> Problem to work on: Repeat every record below exactly as written.
-- Opening Marker --
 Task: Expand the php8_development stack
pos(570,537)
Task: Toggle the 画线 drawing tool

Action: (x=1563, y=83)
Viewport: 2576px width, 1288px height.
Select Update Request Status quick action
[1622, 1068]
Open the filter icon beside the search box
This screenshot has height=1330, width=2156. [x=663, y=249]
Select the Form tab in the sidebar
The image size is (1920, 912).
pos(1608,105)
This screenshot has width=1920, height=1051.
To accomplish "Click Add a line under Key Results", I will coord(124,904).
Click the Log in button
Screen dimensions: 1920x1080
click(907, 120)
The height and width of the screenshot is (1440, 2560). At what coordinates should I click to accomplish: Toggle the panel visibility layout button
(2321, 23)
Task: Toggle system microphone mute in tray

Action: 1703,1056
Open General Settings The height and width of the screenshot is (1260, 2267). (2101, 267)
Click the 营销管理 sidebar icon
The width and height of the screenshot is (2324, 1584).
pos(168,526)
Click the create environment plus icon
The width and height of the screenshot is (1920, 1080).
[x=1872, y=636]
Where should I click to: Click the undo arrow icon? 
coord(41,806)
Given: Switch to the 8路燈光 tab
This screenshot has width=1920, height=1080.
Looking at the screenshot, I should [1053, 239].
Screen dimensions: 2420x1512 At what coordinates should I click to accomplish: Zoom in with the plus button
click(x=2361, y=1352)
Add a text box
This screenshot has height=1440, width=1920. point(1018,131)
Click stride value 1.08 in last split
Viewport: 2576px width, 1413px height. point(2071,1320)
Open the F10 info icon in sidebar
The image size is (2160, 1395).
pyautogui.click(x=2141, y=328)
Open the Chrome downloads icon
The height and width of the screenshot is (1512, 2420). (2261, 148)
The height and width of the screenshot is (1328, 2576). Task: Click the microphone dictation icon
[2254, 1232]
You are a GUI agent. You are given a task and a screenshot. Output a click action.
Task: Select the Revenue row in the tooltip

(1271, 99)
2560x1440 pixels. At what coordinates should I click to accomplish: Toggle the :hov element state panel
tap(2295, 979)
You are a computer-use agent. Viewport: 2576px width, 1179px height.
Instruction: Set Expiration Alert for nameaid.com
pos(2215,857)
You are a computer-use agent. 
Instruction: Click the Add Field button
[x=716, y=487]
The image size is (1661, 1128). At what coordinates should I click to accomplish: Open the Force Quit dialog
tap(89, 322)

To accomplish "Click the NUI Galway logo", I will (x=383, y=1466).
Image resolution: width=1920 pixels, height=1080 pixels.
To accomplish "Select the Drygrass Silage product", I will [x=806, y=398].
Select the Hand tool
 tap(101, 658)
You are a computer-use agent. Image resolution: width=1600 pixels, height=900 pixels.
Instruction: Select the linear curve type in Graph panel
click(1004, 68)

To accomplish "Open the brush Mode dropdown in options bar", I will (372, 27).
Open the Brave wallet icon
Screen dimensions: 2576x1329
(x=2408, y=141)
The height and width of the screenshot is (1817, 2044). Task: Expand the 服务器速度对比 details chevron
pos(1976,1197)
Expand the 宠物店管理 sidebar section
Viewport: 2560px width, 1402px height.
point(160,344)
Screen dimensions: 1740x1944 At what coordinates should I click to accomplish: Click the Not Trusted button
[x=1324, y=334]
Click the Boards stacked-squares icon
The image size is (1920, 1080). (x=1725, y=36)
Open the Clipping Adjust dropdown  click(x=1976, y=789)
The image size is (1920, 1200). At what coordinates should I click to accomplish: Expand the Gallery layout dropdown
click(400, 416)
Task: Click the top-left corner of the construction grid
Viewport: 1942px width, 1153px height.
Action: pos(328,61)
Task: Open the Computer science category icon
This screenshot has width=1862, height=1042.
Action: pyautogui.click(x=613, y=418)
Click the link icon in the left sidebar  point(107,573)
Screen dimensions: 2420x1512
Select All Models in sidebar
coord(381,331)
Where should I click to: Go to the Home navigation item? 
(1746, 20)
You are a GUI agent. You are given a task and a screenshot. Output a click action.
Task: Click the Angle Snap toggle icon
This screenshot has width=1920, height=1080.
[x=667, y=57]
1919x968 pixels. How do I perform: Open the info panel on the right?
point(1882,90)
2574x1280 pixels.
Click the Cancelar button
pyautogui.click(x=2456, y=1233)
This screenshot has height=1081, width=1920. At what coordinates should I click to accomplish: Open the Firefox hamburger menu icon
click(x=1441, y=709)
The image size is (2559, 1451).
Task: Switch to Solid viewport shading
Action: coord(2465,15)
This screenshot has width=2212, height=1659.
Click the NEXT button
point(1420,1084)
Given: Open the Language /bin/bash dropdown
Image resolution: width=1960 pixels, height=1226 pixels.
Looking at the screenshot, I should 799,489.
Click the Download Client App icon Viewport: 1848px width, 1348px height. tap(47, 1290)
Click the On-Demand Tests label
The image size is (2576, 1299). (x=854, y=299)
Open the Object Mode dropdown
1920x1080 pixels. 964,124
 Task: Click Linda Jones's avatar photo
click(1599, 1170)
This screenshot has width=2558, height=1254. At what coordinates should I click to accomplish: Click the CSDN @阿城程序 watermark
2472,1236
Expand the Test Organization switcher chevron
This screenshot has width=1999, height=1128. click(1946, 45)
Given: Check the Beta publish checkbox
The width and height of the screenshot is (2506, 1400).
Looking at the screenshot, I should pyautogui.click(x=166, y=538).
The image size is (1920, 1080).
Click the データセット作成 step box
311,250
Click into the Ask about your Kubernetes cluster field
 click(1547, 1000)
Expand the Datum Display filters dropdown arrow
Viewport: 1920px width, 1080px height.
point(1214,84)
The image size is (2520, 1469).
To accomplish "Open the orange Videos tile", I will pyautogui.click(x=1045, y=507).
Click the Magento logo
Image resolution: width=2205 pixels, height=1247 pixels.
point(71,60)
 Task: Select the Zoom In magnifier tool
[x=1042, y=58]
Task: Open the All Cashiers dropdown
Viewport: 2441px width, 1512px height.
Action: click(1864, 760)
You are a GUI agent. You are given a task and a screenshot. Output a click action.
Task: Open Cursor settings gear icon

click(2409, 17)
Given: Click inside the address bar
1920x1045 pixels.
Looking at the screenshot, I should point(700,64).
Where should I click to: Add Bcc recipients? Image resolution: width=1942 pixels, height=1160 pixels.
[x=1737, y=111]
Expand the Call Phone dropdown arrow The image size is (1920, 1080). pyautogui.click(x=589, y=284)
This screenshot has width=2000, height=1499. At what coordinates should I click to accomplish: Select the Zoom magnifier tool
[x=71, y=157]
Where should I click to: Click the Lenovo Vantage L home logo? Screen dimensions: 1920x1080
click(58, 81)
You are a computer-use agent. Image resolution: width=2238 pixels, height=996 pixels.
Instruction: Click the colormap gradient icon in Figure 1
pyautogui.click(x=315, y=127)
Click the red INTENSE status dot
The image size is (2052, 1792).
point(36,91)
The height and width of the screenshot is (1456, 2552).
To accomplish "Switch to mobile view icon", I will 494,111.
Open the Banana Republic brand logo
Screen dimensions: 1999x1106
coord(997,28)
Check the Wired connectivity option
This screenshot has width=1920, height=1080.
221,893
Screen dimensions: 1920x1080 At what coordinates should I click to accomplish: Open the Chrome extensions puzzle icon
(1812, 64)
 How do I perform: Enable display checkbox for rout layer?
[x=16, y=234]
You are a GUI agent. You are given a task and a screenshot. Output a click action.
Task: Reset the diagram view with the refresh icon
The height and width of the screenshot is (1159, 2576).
-- Closing Marker --
> Task answer:
 Task: Expand the php8_development stack
pos(570,537)
Task: Toggle the 画线 drawing tool

Action: (x=1563, y=83)
Viewport: 2576px width, 1288px height.
Select Update Request Status quick action
[1622, 1068]
Open the filter icon beside the search box
This screenshot has height=1330, width=2156. [x=663, y=249]
Select the Form tab in the sidebar
The image size is (1920, 912).
pos(1608,105)
This screenshot has width=1920, height=1051.
To accomplish "Click Add a line under Key Results", I will coord(124,904).
Click the Log in button
Screen dimensions: 1920x1080
click(907, 120)
The height and width of the screenshot is (1440, 2560). At what coordinates should I click to accomplish: Toggle the panel visibility layout button
(2321, 23)
Task: Toggle system microphone mute in tray

Action: 1703,1056
Open General Settings The height and width of the screenshot is (1260, 2267). (2101, 267)
Click the 营销管理 sidebar icon
The width and height of the screenshot is (2324, 1584).
pos(168,526)
Click the create environment plus icon
The width and height of the screenshot is (1920, 1080).
[x=1872, y=636]
Where should I click to: Click the undo arrow icon? 
coord(41,806)
Given: Switch to the 8路燈光 tab
This screenshot has width=1920, height=1080.
Looking at the screenshot, I should [1053, 239].
Screen dimensions: 2420x1512 At what coordinates should I click to accomplish: Zoom in with the plus button
click(x=2361, y=1352)
Add a text box
This screenshot has height=1440, width=1920. point(1018,131)
Click stride value 1.08 in last split
Viewport: 2576px width, 1413px height. point(2071,1320)
Open the F10 info icon in sidebar
The image size is (2160, 1395).
pyautogui.click(x=2141, y=328)
Open the Chrome downloads icon
The height and width of the screenshot is (1512, 2420). (2261, 148)
The height and width of the screenshot is (1328, 2576). Task: Click the microphone dictation icon
[2254, 1232]
You are a GUI agent. You are given a task and a screenshot. Output a click action.
Task: Select the Revenue row in the tooltip

(1271, 99)
2560x1440 pixels. At what coordinates should I click to accomplish: Toggle the :hov element state panel
tap(2295, 979)
You are a computer-use agent. Viewport: 2576px width, 1179px height.
Instruction: Set Expiration Alert for nameaid.com
pos(2215,857)
You are a computer-use agent. 
Instruction: Click the Add Field button
[x=716, y=487]
The image size is (1661, 1128). At what coordinates should I click to accomplish: Open the Force Quit dialog
tap(89, 322)

To accomplish "Click the NUI Galway logo", I will (x=383, y=1466).
Image resolution: width=1920 pixels, height=1080 pixels.
To accomplish "Select the Drygrass Silage product", I will [x=806, y=398].
Select the Hand tool
 tap(101, 658)
You are a computer-use agent. Image resolution: width=1600 pixels, height=900 pixels.
Instruction: Select the linear curve type in Graph panel
click(1004, 68)

To accomplish "Open the brush Mode dropdown in options bar", I will (372, 27).
Open the Brave wallet icon
Screen dimensions: 2576x1329
(x=2408, y=141)
The height and width of the screenshot is (1817, 2044). Task: Expand the 服务器速度对比 details chevron
pos(1976,1197)
Expand the 宠物店管理 sidebar section
Viewport: 2560px width, 1402px height.
point(160,344)
Screen dimensions: 1740x1944 At what coordinates should I click to accomplish: Click the Not Trusted button
[x=1324, y=334]
Click the Boards stacked-squares icon
The image size is (1920, 1080). (x=1725, y=36)
Open the Clipping Adjust dropdown  click(x=1976, y=789)
The image size is (1920, 1200). At what coordinates should I click to accomplish: Expand the Gallery layout dropdown
click(400, 416)
Task: Click the top-left corner of the construction grid
Viewport: 1942px width, 1153px height.
Action: pos(328,61)
Task: Open the Computer science category icon
This screenshot has width=1862, height=1042.
Action: pyautogui.click(x=613, y=418)
Click the link icon in the left sidebar  point(107,573)
Screen dimensions: 2420x1512
Select All Models in sidebar
coord(381,331)
Where should I click to: Go to the Home navigation item? 
(1746, 20)
You are a GUI agent. You are given a task and a screenshot. Output a click action.
Task: Click the Angle Snap toggle icon
This screenshot has width=1920, height=1080.
[x=667, y=57]
1919x968 pixels. How do I perform: Open the info panel on the right?
point(1882,90)
2574x1280 pixels.
Click the Cancelar button
pyautogui.click(x=2456, y=1233)
This screenshot has height=1081, width=1920. At what coordinates should I click to accomplish: Open the Firefox hamburger menu icon
click(x=1441, y=709)
The image size is (2559, 1451).
Task: Switch to Solid viewport shading
Action: coord(2465,15)
This screenshot has width=2212, height=1659.
Click the NEXT button
point(1420,1084)
Given: Open the Language /bin/bash dropdown
Image resolution: width=1960 pixels, height=1226 pixels.
Looking at the screenshot, I should 799,489.
Click the Download Client App icon Viewport: 1848px width, 1348px height. tap(47, 1290)
Click the On-Demand Tests label
The image size is (2576, 1299). (x=854, y=299)
Open the Object Mode dropdown
1920x1080 pixels. 964,124
 Task: Click Linda Jones's avatar photo
click(1599, 1170)
This screenshot has width=2558, height=1254. At what coordinates should I click to accomplish: Click the CSDN @阿城程序 watermark
2472,1236
Expand the Test Organization switcher chevron
This screenshot has width=1999, height=1128. click(1946, 45)
Given: Check the Beta publish checkbox
The width and height of the screenshot is (2506, 1400).
Looking at the screenshot, I should pyautogui.click(x=166, y=538).
The image size is (1920, 1080).
Click the データセット作成 step box
311,250
Click into the Ask about your Kubernetes cluster field
 click(1547, 1000)
Expand the Datum Display filters dropdown arrow
Viewport: 1920px width, 1080px height.
point(1214,84)
The image size is (2520, 1469).
To accomplish "Open the orange Videos tile", I will pyautogui.click(x=1045, y=507).
Click the Magento logo
Image resolution: width=2205 pixels, height=1247 pixels.
point(71,60)
 Task: Select the Zoom In magnifier tool
[x=1042, y=58]
Task: Open the All Cashiers dropdown
Viewport: 2441px width, 1512px height.
Action: click(1864, 760)
You are a GUI agent. You are given a task and a screenshot. Output a click action.
Task: Open Cursor settings gear icon

click(2409, 17)
Given: Click inside the address bar
1920x1045 pixels.
Looking at the screenshot, I should point(700,64).
Where should I click to: Add Bcc recipients? Image resolution: width=1942 pixels, height=1160 pixels.
[x=1737, y=111]
Expand the Call Phone dropdown arrow The image size is (1920, 1080). pyautogui.click(x=589, y=284)
This screenshot has width=2000, height=1499. At what coordinates should I click to accomplish: Select the Zoom magnifier tool
[x=71, y=157]
Where should I click to: Click the Lenovo Vantage L home logo? Screen dimensions: 1920x1080
click(58, 81)
You are a computer-use agent. Image resolution: width=2238 pixels, height=996 pixels.
Instruction: Click the colormap gradient icon in Figure 1
pyautogui.click(x=315, y=127)
Click the red INTENSE status dot
The image size is (2052, 1792).
point(36,91)
The height and width of the screenshot is (1456, 2552).
To accomplish "Switch to mobile view icon", I will 494,111.
Open the Banana Republic brand logo
Screen dimensions: 1999x1106
coord(997,28)
Check the Wired connectivity option
This screenshot has width=1920, height=1080.
221,893
Screen dimensions: 1920x1080 At what coordinates should I click to accomplish: Open the Chrome extensions puzzle icon
(1812, 64)
 How do I perform: Enable display checkbox for rout layer?
[x=16, y=234]
You are a GUI agent. You are given a task and a screenshot. Output a click action.
Task: Reset the diagram view with the refresh icon
The height and width of the screenshot is (1159, 2576).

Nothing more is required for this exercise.